Paquetons fruitons et Palais brûlant du collectif Glory Garrigue © Margot Dewavrin

Glory Garrigue à L’Hydre aux mille têtes

Nature peinture

 

Vous prenez-vous souvent à ressentir ce plaisir languissant qui vous anime lors d’une promenade au dehors, où les foules urbaines se raréfient, dans la nature peut-être ? Ce sont ces rapports entre désir et paysage que quatres artistes marseillais embrassent dans l’exposition Glory Garrigue présentée à la librairie L’Hydre aux mille têtes.

 

 

À l’occasion de la présentation de son livre Écologies Déviantes, Cy Lecerf Maulpoix invitait l’artiste Lazare Lazarus à investir la librairie pour donner à voir des pratiques du paysage alternatives ; alternatives aux discours de plus en plus florissants de greenwashing (ou écoblanchiment), mais alternatives aussi et surtout aux normes et injonctions qui entravent parfois insidieusement nos désirs.

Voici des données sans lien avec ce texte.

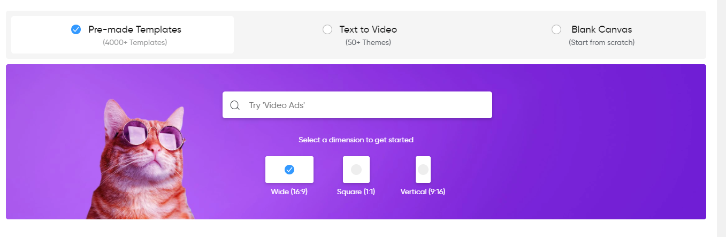This screenshot has width=726, height=237.
Task: Select the Text to Video radio button
Action: coord(327,29)
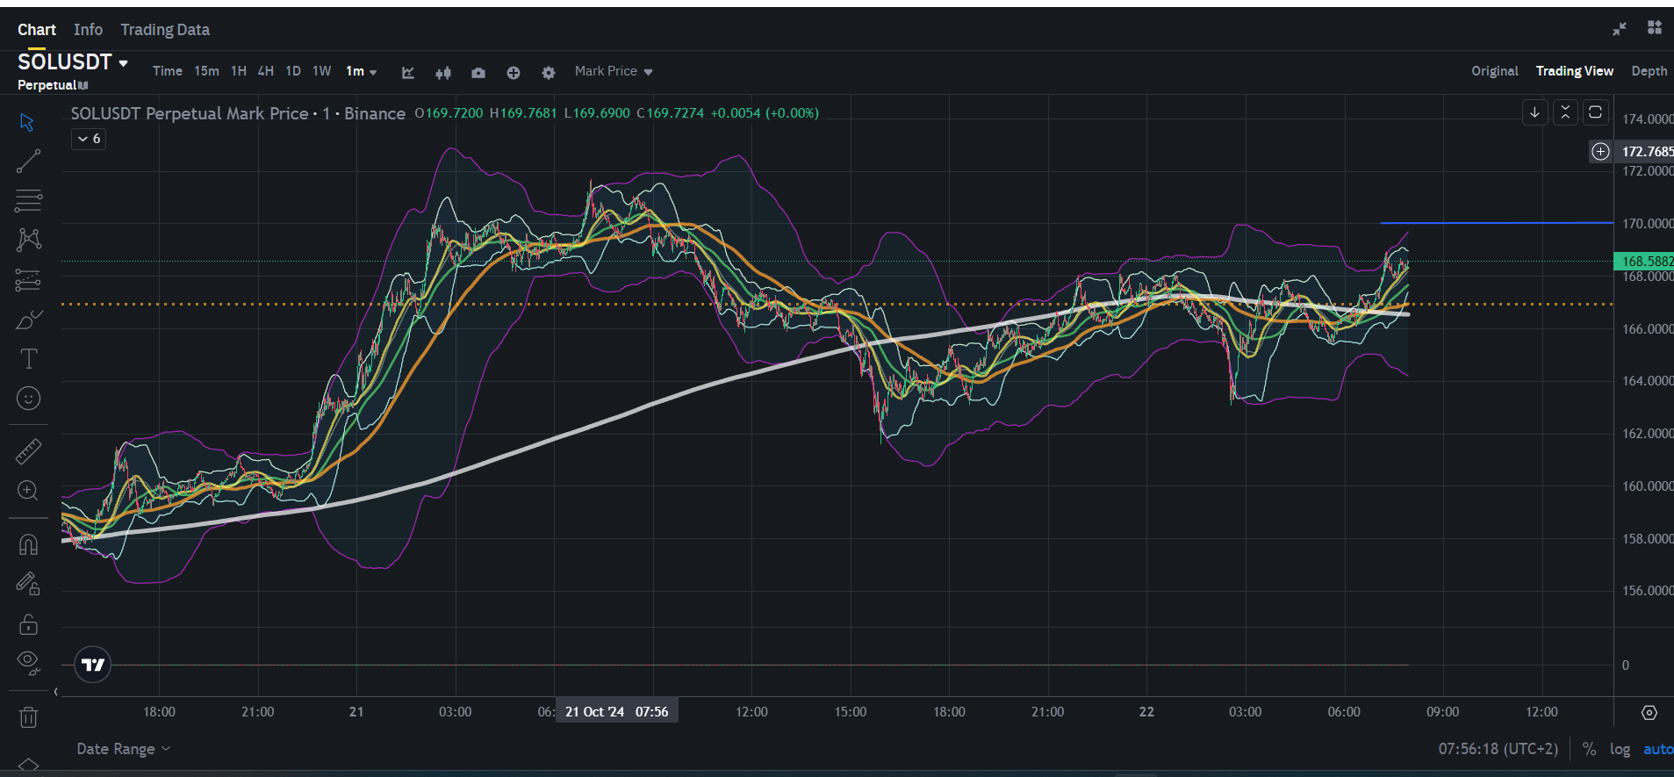Open the technical indicators icon
The image size is (1674, 777).
click(x=408, y=73)

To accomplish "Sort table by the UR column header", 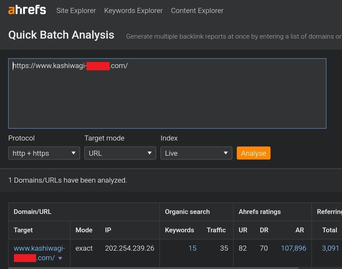I will (243, 230).
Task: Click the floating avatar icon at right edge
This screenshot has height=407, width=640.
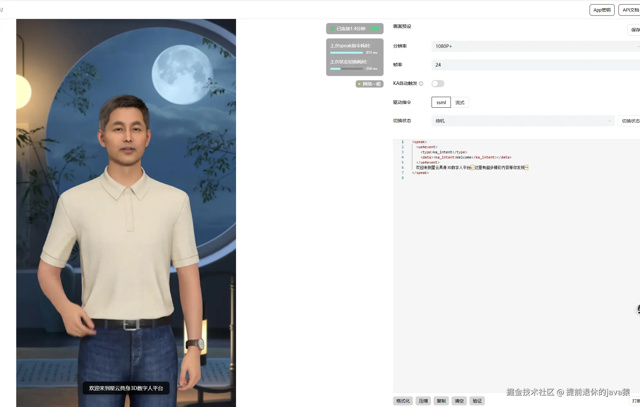Action: [x=638, y=309]
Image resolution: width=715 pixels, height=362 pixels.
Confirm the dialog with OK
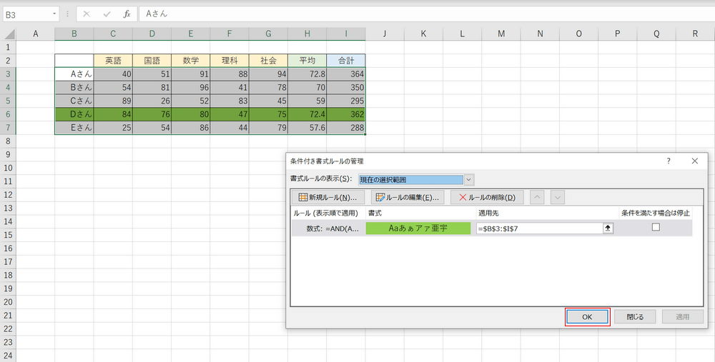pos(587,317)
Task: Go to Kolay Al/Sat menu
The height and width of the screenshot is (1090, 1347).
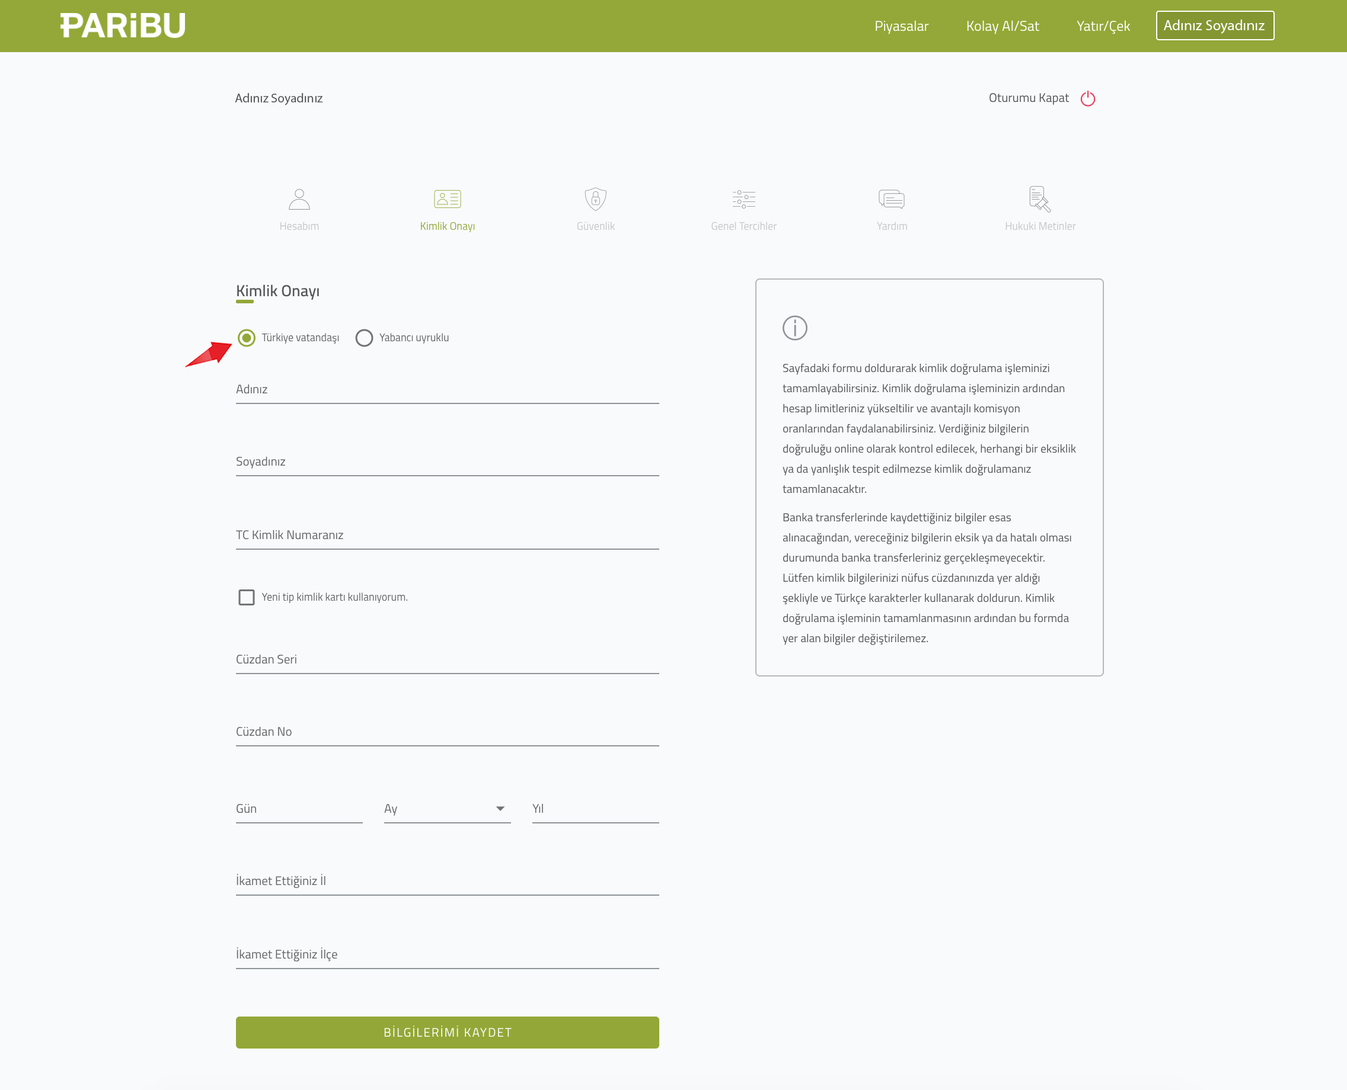Action: tap(1002, 26)
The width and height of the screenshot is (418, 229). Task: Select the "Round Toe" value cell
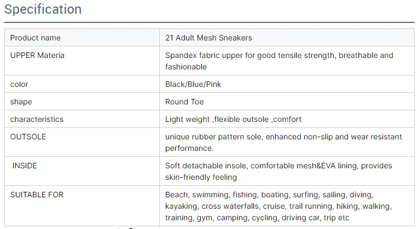click(184, 102)
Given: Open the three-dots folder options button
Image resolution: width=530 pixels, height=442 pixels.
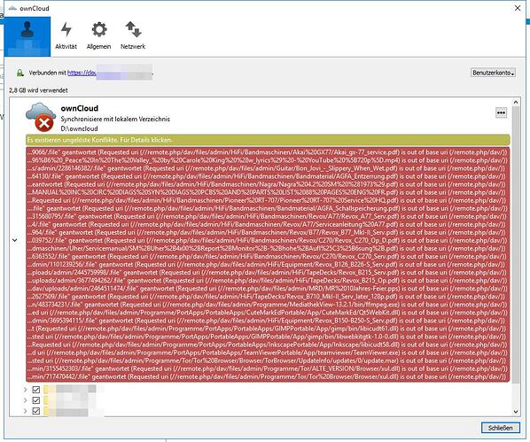Looking at the screenshot, I should 501,112.
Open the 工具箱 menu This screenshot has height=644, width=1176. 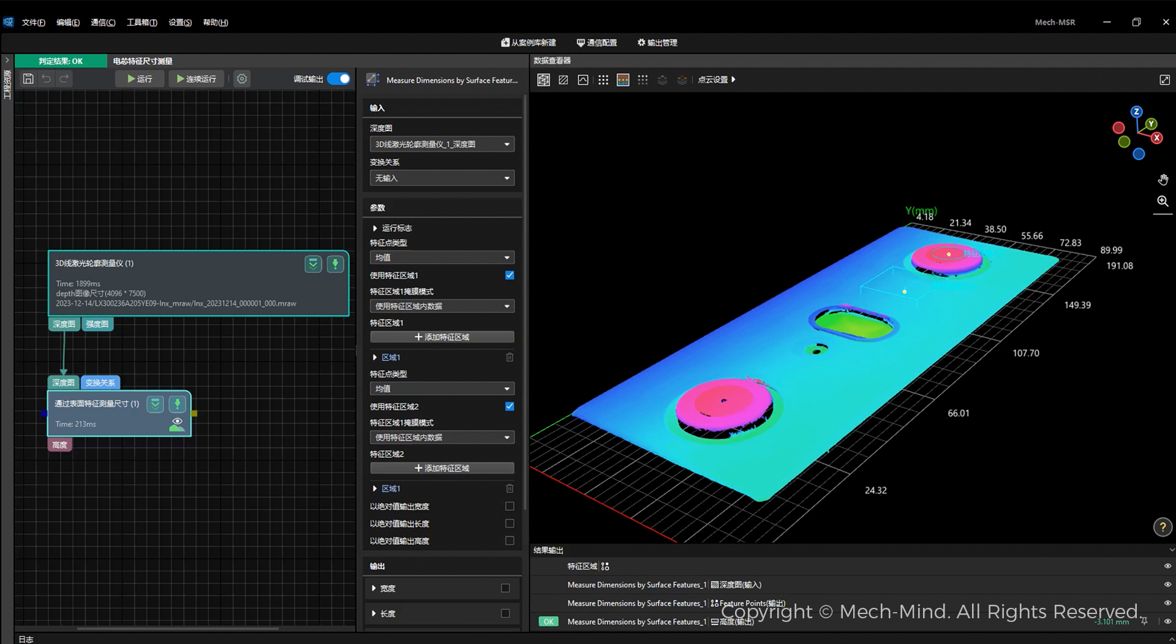(141, 23)
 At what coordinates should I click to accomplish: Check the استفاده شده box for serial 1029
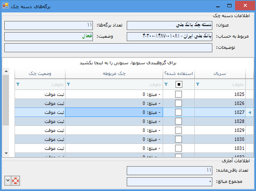coord(179,130)
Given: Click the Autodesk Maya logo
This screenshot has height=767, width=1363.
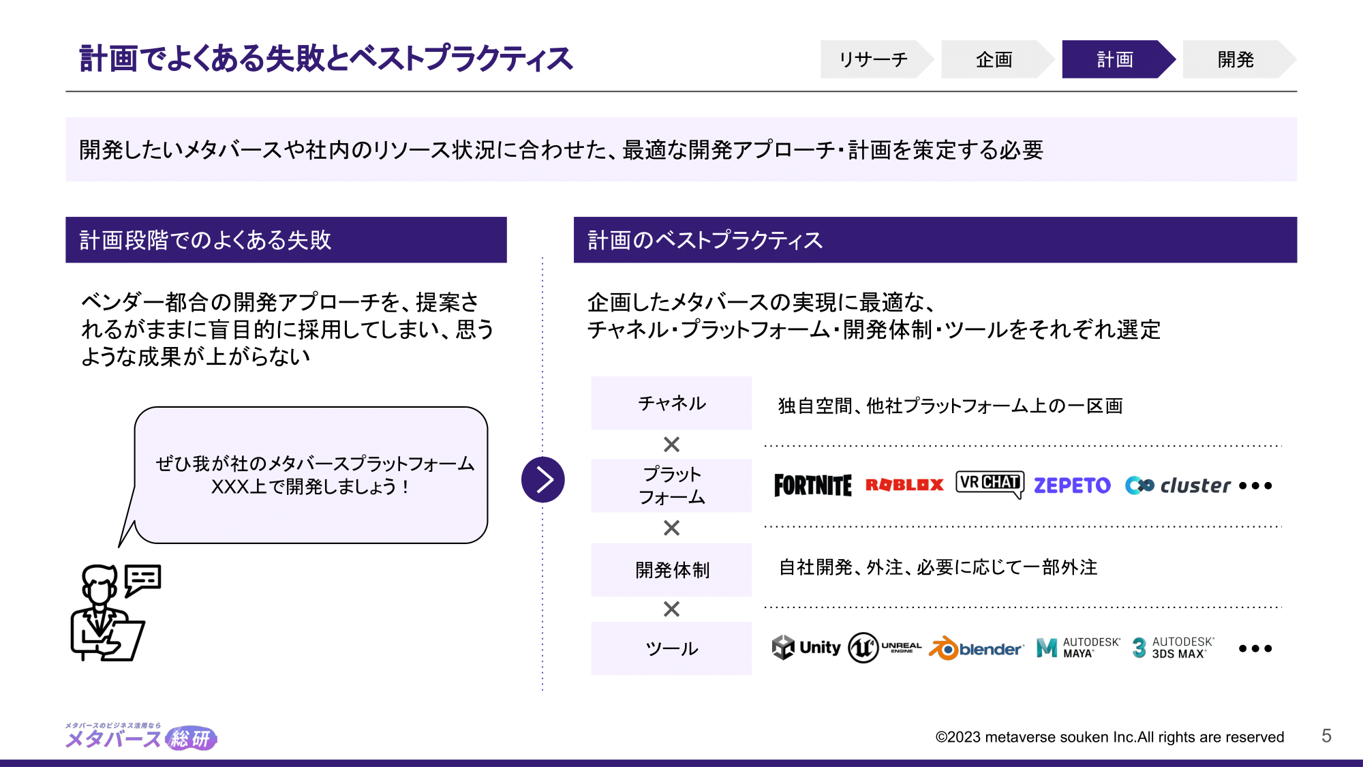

À son tour, Lazare invitait trois artistes, habité.e.s chacun.e à leur manière par une relation désirante avec les paysages marseillais : Clovis Deschamps-Prince, Nelo Gevers et Aurilian.

Plusieurs médiums sont ici à l’œuvre : dessins, peintures, cristaux, tentures teintes ou sculptures, faits d’autant de matériaux glanés sur les plateaux arides, comme les Créatures, vieilles palmes de palmiers, ou les ossements d’agaves que Lazare transforme en parures ; ou comme les Paquetons fruitons que Clovis et Nelo ont confectionnés avec des chutes textiles et des figues de barbarie, entre autres éléments.

Les zones plus humides ne sont pas pour autant laissées dans l’ombre. Aurilian travaille avec l’eau salée et des cristaux qui peuvent se former ici et là, et ici, comme des moules à leurs rochers, de gros agrégats scintillants se sont arrimés à des câbles métalliques pour Bonding. Clovis façonne l’argile et peint avec les ocres qu’il prélève dans ses coins secrets. À découvrir d’ailleurs, la grande peinture réalisée avec Nelo sur la vitre du patio, qui se place — à point nommé — sur le fil entre intérieur et extérieur, intériorité et extériorité.

Ce fil, c’est en fait aussi le corps. La relation avec les corps pourrait certes paraître évidente dans des discours du désir ! En effet, les quelques dessins offrent des corps figurés, comme dans Le Temps, silence, attention d’Aurilian qui fait danser ses personnages, ou avec les corps cagoulés de Lazare qui se caressent au centre de très fins détails végétaux et minéraux peuplant ses dessins. Mais dans ces œuvres, la relation au corps s’exprime aussi via les matières : le textile n’est-il pas la « vitre du patio » de l’humanité ? Notre barrière, à la fois intime et publique, entre le dedans et le dehors ?

Et cette barrière, Clovis la pense également en modelant de la vaisselle d’argile. Il propose souvent à son public d’y boire et d’y manger, comme les personnes présentes pour l’inauguration ont été vernies d’en faire l’expérience ! La psychanalyse pourrait oblitérer : et d’une, une première pulsion sexuelle primaire assouvie.

Vous l’aurez compris, l’exposition pense la notion de désir généreusement.

Glory Garrigue, clin d’œil coquin au gloryhole et maline sublimation du paysage provencal, est aussi l’invitation des artistes à placer notre point de vue depuis d’autres perspectives, à explorer notre rapport au monde, notre désir du monde, à présenter notre intimité aux textures, aux formes, à des douces couleurs organiques et aux sensations que nous laisse notre univers parfois si insaisissable.

 

Margot Dewavrin

 

Glory Garrigue : jusqu’au 15/02 à L’Hydre aux mille têtes (96 rue St Savournin, Marseille 1er).